On the basis of the clinical trial data the sponsors also presented the following arguments in the submission:
· At a population based level there is little value in terms of efficacy or safety in the PBAC’s requirement for patients to be stabilised and demonstrate adequate control, on the individual statin and ezetimibe prior to accessing the combination product.
· Most patients directly transferred to the combination will experience additional clinical benefit, and thus the scenario envisaged by the Committee will rarely arise in practice.
· That there are no significant differences in safety between 40 mg (or 80mg) statin + ezetimibe as single agents, and the relevant fixed combination.

9. Clinical Claim

Not applicable. There was no need to make a clinical claim in this minor submission.

10. Economic Analysis

Not applicable. There was no need to include an economic analysis in this minor submission.
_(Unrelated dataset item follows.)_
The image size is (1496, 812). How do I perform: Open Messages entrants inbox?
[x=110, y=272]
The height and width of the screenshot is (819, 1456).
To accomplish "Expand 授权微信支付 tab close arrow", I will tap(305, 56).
11. Estimated PBS usage and financial implications

Not applicable. There were no revisions to previous estimates presented in this minor submission.

12. Recommendation and Reasons

The PBAC recommended that the previously recommended restriction for ezetimibe with simvastatin be amended to allow for patients with coronary heart disease or diabetes mellitus who were inadequately controlled after three months treatment at a daily dose 40 mg or greater of any statin to commence treatment on Vytorin. The PBAC noted that its previous recommendation (March 2005 meeting) had allowed for a systematic approach for the commencement of the combination product. However, it was convinced by the additional arguments presented to remove the requirement for adequate control to be demonstrated based on a minimum of 3 months of concomitant treatment with PBS-subsidised ezetimibe and PBS-subsidised statin prior to becoming eligible to commence Vytorin. The PBAC accepted that, under its previously recommended restriction, patient/physician choice would be limited. It also accepted that most patients directly transferred to the combination would experience additional clinical benefit, and thus the scenario envisaged by the Committee (that a patient inadequately controlled on another statin at a dose of 40 mg or more might remain inadequately controlled when switching to the corresponding simvastatin dose in Vytorin) would rarely arise in practice; and that there are no significant differences in safety between 40 mg (or 80 mg) statin + ezetimibe as single agents, and the relevant fixed combination.

Recommendation:
Amend the recommended authority required restriction as detailed below:
Restriction: Authority required

Initial treatment in patients whose cholesterol levels are inadequately controlled with a HMG CoA reductase inhibitor (statin) and who have:

1. coronary heart disease; or
2. diabetes mellitus.

Inadequate control with a statin is defined as a cholesterol level in excess of the initial threshold for PBS-subsidy according to the General Statement for Lipid Lowering Drugs after at least 3 months of treatment at the daily dose of 40 mg or greater of a statin.

The cholesterol level after 3 months of treatment with a statin and the dose of the statin must be provided at the time of application. The cholesterol levels provided must be no more than 1 month old at the time of application.

Continuing treatment in patients with coronary heart disease or diabetes mellitus whose cholesterol levels were inadequately controlled with a statin, where the patient has previously been issued with an authority prescription for this item or the combination of ezetimibe and 40 mg or greater of a statin.

Patients with homozygous familial hypercholesterolaemia who are eligible for PBS-subsidised lipid lowering medication (according to the criteria set out in the General Statement for Lipid-Lowering Drugs).

Maximum quantity: 30 (both strengths)

13. Context for Decision


The PBAC helps decide whether and, if so, how medicines should be subsidised in Australia. It considers submissions in this context. A PBAC decision not to recommend listing or not to recommend changing a listing does not represent a final PBAC view about the merits of the medicine. A company can resubmit to the PBAC or seek independent review of the PBAC decision.